In a follow-up interview with NewsDay Life & Style, Marowa said God had been faithful to her as He enabled her to find her feet again in showbiz after the devastating deaths of close family members.
“I remember after receiving (news of) the death of my husband in 2017, I just told myself that it was the end of everything, no music ministry, no church ministry, but God has been so faithful. I found myself continuing regardless of all the misfortunes that had happened,” she said.
“My life was literally centred on crying because losing my mum in 2010 and seven years down the line, my husband, I had not really healed from mourning my mum and suddenly the death of pastor Michael Ziwenga came into the picture. I remember crying almost everyday, having sleepless nights, failing to come to terms with the bereavement.”
Marowa, who lost her first husband, Ziwenga, in 2017 has since remarried Mike Mapiya and has relocated to the United Kingdom to be with her new husband, a sound engineer.

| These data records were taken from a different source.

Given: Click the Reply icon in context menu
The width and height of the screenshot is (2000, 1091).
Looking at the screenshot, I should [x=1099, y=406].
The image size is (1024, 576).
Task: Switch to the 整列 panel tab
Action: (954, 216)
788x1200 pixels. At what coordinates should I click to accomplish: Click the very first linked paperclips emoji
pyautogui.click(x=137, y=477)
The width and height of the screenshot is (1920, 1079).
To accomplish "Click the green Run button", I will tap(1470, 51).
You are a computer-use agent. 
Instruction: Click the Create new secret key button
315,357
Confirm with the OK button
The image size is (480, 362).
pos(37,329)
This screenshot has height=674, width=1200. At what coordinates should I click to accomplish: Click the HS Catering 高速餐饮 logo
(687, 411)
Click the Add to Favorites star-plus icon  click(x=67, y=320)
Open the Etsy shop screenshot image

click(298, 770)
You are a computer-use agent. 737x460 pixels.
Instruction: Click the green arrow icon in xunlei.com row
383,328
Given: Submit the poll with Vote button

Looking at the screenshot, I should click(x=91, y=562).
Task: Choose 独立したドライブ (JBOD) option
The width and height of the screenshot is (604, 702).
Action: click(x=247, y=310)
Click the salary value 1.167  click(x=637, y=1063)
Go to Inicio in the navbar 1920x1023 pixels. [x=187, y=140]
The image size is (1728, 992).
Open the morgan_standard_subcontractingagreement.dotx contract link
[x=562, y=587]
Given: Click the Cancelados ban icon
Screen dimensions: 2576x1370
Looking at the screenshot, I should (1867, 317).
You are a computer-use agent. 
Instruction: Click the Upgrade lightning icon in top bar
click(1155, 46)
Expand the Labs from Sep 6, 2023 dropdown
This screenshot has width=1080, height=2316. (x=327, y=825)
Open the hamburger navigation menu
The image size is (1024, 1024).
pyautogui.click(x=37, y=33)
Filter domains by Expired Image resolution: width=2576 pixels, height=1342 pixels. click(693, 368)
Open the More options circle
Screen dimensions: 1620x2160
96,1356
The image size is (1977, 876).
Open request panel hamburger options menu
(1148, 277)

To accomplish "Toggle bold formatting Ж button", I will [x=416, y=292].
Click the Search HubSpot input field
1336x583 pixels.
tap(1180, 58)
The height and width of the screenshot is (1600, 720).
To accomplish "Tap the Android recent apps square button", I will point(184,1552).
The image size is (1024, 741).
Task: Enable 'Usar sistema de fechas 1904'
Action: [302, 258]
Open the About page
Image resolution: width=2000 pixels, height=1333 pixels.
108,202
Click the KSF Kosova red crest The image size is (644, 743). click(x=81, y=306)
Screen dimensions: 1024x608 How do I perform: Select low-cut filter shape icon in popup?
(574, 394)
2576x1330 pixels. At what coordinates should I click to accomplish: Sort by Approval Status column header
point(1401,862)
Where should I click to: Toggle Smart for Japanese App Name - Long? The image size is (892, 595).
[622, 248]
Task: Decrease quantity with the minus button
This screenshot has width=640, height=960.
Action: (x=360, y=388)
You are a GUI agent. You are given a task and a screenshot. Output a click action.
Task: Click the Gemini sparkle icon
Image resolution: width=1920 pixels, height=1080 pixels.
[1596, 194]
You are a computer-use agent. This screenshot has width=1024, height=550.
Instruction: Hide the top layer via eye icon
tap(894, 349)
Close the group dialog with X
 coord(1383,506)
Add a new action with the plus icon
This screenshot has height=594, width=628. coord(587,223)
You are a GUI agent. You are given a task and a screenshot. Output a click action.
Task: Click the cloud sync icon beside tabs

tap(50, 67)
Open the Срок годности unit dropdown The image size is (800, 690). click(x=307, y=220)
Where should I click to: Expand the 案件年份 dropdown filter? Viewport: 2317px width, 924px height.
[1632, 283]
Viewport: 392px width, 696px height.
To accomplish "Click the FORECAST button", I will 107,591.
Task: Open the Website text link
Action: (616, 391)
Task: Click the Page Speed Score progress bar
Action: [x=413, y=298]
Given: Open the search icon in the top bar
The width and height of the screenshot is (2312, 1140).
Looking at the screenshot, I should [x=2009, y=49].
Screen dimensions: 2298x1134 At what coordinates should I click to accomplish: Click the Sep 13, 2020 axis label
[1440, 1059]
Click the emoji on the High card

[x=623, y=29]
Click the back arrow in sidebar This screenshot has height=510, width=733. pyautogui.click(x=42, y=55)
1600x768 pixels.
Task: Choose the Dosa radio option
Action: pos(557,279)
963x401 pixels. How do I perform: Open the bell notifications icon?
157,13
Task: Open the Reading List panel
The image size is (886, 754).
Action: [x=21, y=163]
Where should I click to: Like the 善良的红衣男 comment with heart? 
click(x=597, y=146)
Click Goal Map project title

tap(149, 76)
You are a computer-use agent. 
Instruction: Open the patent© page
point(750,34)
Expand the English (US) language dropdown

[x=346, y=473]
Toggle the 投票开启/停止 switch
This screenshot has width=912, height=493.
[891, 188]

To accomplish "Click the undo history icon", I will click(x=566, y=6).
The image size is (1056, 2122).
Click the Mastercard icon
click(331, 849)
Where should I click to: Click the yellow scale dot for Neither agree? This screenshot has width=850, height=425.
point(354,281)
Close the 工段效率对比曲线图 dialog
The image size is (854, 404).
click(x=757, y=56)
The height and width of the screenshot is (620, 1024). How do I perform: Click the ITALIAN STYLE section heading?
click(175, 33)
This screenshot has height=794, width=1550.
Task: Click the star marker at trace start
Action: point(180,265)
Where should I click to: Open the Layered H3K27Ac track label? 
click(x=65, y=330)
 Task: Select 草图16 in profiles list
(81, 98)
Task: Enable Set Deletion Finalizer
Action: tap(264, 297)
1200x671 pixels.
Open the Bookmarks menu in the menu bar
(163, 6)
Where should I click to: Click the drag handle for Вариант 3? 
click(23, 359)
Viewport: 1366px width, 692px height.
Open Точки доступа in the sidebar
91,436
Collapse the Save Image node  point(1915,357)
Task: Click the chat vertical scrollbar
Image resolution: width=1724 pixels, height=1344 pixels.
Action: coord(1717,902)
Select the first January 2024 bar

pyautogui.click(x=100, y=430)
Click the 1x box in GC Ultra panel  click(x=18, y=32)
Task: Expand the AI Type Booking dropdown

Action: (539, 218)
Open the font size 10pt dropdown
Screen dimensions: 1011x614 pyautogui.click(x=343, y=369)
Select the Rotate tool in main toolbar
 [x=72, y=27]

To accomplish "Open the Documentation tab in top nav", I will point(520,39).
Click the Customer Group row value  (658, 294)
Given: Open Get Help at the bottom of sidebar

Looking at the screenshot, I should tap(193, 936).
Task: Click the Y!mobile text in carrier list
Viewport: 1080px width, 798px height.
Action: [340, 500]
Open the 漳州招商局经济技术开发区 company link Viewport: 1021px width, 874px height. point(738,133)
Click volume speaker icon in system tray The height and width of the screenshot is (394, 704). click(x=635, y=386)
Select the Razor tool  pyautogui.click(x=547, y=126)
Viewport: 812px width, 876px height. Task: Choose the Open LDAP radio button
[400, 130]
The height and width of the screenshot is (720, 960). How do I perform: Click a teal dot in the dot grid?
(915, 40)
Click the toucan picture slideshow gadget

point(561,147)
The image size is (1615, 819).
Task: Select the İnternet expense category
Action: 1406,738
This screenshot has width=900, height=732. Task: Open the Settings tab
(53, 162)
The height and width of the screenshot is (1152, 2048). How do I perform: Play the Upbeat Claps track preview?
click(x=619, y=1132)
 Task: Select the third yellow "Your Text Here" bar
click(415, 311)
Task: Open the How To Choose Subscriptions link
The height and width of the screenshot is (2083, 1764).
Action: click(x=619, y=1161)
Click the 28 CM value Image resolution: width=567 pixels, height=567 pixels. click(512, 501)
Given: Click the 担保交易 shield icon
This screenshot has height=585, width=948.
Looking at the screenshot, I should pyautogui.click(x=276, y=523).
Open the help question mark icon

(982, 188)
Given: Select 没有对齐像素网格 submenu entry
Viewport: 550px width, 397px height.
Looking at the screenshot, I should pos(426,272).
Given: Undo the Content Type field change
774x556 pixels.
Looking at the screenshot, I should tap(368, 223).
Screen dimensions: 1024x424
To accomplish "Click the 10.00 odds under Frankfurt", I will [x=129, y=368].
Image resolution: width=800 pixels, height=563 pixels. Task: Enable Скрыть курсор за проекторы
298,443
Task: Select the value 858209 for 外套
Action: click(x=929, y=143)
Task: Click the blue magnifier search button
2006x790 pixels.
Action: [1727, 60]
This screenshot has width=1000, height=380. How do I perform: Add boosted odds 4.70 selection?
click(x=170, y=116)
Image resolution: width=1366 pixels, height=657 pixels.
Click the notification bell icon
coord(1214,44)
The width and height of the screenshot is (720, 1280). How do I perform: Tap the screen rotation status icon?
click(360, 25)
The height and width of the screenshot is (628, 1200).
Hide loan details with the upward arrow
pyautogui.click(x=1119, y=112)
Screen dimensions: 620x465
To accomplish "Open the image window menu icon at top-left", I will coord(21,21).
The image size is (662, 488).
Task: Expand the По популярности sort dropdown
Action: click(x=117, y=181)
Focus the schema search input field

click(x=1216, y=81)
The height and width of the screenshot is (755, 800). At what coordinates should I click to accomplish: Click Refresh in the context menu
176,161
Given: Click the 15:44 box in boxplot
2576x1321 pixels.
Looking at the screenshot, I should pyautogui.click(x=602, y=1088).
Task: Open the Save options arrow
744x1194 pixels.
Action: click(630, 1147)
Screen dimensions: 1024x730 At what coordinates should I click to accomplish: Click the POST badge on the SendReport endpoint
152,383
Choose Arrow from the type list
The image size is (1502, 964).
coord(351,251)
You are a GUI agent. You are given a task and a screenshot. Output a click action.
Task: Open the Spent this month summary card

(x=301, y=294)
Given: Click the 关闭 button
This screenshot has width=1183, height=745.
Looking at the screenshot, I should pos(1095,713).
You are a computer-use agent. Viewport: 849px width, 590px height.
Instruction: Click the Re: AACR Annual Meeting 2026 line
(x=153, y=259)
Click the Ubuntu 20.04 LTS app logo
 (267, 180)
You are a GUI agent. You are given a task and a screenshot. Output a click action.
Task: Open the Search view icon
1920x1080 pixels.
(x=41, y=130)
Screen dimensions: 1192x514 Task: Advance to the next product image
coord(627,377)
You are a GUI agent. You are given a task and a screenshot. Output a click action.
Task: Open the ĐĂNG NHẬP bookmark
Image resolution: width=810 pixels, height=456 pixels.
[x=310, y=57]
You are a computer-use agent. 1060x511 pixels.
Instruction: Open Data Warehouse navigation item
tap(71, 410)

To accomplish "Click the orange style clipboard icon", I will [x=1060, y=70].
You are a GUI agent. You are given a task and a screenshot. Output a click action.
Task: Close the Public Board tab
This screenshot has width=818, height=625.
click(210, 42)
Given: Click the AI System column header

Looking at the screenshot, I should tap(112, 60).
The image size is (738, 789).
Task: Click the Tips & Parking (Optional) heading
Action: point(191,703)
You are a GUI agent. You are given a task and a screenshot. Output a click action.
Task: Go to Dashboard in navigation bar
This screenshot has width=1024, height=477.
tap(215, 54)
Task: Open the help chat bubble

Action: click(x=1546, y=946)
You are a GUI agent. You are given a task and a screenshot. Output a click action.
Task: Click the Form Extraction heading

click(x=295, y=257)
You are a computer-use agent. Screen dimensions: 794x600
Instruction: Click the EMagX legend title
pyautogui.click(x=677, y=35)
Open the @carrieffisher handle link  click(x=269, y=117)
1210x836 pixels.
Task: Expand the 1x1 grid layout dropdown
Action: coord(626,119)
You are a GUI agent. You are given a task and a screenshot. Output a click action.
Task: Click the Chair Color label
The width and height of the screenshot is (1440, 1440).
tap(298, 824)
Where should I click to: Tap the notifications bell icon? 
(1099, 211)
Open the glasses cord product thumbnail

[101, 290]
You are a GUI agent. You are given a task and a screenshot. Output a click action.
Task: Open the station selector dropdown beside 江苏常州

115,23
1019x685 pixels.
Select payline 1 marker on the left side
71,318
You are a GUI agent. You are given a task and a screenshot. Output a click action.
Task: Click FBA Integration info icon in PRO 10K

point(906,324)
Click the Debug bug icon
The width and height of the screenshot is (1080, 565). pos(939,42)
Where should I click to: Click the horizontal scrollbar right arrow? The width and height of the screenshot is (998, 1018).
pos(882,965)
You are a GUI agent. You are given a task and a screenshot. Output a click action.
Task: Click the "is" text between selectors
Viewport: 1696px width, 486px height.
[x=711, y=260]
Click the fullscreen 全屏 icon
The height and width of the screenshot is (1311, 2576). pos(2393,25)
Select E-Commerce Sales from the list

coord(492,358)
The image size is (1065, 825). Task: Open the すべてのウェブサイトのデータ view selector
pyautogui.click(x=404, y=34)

During the global COVID-19 pandemic, Marowa said while things had been on the low side in terms of gatherings and live shows because of the lockdown, she had been doing more on social media.
“I have been doing more of my stuff on my social media platforms such as Facebook, Instagram and YouTube. There is so much potential here (UK) because I once came in 2018 for the Gospel Divas show hosted by Timothy Ngwenya and Mama Redrose and it was very successful. People here received my music so well and the purchase of it was also very overwhelming,” she said.
Meanwhile, Marowa said working with other fellow gospel musicians had provided an opportunity for her to learn a lot in her music journey.
“Gleaning from the experiences of Mathias Mhere, Bethen Pasinawako-Ngolomi, Rumbie Ndoro and Nyasha Mutonhori-Nyaparami has had an impact on my music. It really matters to have a teachable spirit,” she said.
Albums under Marowas’s sleeve are Nyasha (2008), Mufaro Wangu (2011), Jehovah Tshuvah (2014), Moyo Wangu (2016) and Yahweh (2019).